Welcome to the latest in our Beyond the Strike series, inspired by the recent global climate strikes and designed to take the big, global issue of climate change and make it local. Through the series, we’re sharing proposed solutions, ideas from inspiring community leaders, and plenty of opportunities for you to get involved.

 

Climate change and traffic.

They’re two of our city’s biggest and most vexing problems.

They’re affecting both our planet and our quality of life.

And they’re issues that a whole lotta people in Austin are working to solve. (After all, transportation is responsible for more than a third of our city’s carbon emissions and well, everyone hates traffic.)

So how exactly do we go about tackling climate change and our city’s transportation woes? Learn more about what’s being done today and how you can get involved with our “8 Quick Facts You Should Know About Austin’s Plans To Fight Climate Change and Traffic.”

1. Today, 74 percent of all work trips in Austin consist of one person driving alone in their car.

This mode split/mode share (as it’s called in fancy transportation circles) drives a lot of our traffic problems, especially when combined with the fact that Austin’s population is projected to double in the next 20 years, but road capacity is only projected to increase by 15 percent.

 

2. Austin has a goal of reaching a 50/50 mode split by 2039.
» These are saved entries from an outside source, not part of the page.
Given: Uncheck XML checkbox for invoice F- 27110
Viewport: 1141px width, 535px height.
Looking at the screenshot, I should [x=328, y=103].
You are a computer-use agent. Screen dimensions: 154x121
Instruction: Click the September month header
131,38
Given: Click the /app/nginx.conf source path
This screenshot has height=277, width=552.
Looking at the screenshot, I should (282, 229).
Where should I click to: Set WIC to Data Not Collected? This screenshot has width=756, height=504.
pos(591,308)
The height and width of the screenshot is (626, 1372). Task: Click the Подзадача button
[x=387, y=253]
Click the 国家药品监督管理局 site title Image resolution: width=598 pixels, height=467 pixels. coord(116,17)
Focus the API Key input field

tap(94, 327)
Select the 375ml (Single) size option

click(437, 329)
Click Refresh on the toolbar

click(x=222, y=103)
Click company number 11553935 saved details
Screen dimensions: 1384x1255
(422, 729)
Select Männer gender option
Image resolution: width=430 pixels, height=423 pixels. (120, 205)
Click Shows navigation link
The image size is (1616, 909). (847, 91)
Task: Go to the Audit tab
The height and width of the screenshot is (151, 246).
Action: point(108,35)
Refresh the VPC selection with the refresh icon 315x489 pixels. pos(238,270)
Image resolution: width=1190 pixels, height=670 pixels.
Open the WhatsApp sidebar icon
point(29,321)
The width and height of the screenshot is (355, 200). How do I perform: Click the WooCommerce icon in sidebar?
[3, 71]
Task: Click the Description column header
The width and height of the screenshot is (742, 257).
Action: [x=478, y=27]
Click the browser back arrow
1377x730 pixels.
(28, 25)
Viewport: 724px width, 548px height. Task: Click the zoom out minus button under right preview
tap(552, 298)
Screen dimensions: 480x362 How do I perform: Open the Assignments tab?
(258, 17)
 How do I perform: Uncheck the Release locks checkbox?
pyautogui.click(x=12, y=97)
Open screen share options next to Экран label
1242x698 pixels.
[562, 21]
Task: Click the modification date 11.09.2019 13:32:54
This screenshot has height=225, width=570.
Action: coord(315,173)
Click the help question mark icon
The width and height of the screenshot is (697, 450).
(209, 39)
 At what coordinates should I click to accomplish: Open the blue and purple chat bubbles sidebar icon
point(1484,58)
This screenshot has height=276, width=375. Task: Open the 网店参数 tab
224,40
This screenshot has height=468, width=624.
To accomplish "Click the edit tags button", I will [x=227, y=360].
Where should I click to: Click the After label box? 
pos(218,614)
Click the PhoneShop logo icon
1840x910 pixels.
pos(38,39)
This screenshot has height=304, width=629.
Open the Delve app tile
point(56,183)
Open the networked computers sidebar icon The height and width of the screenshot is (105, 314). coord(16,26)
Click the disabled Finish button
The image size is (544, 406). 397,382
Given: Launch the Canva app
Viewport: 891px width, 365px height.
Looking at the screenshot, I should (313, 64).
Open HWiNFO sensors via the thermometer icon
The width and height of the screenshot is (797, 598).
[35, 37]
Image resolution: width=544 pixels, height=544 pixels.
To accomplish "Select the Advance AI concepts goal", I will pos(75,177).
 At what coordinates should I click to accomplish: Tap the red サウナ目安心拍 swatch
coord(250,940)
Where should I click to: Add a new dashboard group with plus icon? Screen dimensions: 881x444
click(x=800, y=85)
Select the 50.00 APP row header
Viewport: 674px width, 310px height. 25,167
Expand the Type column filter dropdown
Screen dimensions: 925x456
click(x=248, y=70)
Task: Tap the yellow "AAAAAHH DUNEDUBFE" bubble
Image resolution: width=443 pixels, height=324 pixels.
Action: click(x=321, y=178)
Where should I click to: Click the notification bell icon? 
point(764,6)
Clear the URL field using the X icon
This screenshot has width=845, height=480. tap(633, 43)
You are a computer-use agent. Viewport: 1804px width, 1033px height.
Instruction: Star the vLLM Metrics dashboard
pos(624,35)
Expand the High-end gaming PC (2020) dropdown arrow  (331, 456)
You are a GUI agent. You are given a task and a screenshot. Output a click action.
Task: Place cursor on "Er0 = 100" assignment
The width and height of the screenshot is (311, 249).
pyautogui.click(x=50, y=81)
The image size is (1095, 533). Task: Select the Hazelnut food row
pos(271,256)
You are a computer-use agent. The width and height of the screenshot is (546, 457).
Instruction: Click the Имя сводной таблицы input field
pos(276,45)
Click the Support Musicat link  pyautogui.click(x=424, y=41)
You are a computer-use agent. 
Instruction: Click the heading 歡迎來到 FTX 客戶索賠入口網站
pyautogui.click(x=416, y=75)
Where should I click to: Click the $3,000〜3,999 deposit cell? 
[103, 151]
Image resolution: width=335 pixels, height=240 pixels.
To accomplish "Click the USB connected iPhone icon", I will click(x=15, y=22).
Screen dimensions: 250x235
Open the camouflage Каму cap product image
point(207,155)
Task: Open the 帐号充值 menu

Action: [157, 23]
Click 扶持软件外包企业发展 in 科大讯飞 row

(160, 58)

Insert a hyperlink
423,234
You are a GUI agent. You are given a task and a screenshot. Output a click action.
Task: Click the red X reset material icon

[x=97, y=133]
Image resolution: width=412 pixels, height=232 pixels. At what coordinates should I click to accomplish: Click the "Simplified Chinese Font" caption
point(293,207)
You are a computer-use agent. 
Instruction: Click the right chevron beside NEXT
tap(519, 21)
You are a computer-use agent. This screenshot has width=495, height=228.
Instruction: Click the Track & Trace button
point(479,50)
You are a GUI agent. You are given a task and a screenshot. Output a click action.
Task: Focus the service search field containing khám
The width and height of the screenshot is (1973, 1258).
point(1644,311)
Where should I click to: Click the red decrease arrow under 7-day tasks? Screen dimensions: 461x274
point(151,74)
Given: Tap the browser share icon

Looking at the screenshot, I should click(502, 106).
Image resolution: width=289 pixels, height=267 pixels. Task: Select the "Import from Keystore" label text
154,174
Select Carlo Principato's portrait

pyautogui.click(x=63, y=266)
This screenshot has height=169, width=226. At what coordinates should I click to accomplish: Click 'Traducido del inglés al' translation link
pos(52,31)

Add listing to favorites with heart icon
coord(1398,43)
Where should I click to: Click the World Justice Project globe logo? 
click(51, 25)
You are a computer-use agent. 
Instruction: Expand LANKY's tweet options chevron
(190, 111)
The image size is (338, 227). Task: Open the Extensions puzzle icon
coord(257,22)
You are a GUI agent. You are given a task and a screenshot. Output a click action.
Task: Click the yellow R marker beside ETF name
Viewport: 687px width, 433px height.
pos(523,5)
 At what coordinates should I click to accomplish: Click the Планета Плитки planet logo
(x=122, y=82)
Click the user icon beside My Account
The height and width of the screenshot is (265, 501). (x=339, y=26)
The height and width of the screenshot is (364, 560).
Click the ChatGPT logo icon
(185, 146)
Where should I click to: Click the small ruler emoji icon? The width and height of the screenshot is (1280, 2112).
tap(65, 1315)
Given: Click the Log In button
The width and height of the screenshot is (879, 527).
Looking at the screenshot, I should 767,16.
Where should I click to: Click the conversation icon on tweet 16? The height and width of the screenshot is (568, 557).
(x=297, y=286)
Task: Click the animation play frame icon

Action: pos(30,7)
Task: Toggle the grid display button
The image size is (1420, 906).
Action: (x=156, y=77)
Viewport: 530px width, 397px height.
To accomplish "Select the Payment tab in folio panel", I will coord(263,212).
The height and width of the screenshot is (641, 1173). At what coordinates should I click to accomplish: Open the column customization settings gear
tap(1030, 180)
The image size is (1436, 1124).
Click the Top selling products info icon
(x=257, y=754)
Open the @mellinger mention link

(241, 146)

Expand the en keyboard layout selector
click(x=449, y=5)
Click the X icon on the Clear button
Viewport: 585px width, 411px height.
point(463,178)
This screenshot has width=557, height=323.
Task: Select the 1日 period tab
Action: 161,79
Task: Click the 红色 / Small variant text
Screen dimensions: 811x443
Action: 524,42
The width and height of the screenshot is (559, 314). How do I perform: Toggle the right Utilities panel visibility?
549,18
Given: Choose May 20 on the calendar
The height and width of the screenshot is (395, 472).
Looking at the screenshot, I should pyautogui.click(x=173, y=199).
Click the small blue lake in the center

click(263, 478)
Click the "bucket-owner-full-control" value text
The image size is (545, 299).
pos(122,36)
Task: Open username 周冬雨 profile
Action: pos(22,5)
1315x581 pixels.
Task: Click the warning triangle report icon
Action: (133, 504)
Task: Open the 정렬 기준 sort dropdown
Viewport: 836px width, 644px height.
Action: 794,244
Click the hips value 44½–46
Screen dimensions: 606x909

This means reducing our 74 percent drive-alone number to 50 percent. The idea is that by 2039, 50 percent of all commutes will take place via transit, carpool, biking, walking, or teleworking. (The other 50 percent would still occur as they do now – driving alone in personal vehicles.)

The real kicker? Achieving this goal will only maintain Austin’s current traffic levels (despite expected population growth). It won’t necessarily make car traffic any better than it is today… but it would reduce the carbon footprint of our city’s transportation system.

And how will we actually get to a 50/50 mode split? Here’s one of the Austin Strategic Mobility Plan suggestions.

Mode Share
graph from the Austin Strategic Mobility Plan

3. Austin is probably going to have a big bond election in 2020… with the goal of funding our city’s first-ever high-capacity transit system.

Right now, Cap Metro is developing a plan for a brand-new public transportation system (called Project Connect), centered around two main spines – the Orange Line and the Blue Line.

If built, the Orange Line would run from the North Lamar Transit Center, south down Lamar, onto Guadalupe (and past Republic Square Park), and onto South Congress Avenue.

Orange Line Map
Orange Line Map proposal, from Cap Metro

The Blue Line would run from the airport, down Riverside, and all the way to the University of Texas.

Blue Line Map
map of the proposed Blue Line, from Cap Metro

High-capacity transit runs in lanes that are only for them (aka dedicated pathways). This could be bus rapid transit, which means buses that have their own lane (no other vehicles allowed), light rail (basically, a train), or it could be some sort of autonomous rapid transit. The exact “mode” for these two new lines has not yet been decided, but the idea is for them to provide a fast, reliable transit option.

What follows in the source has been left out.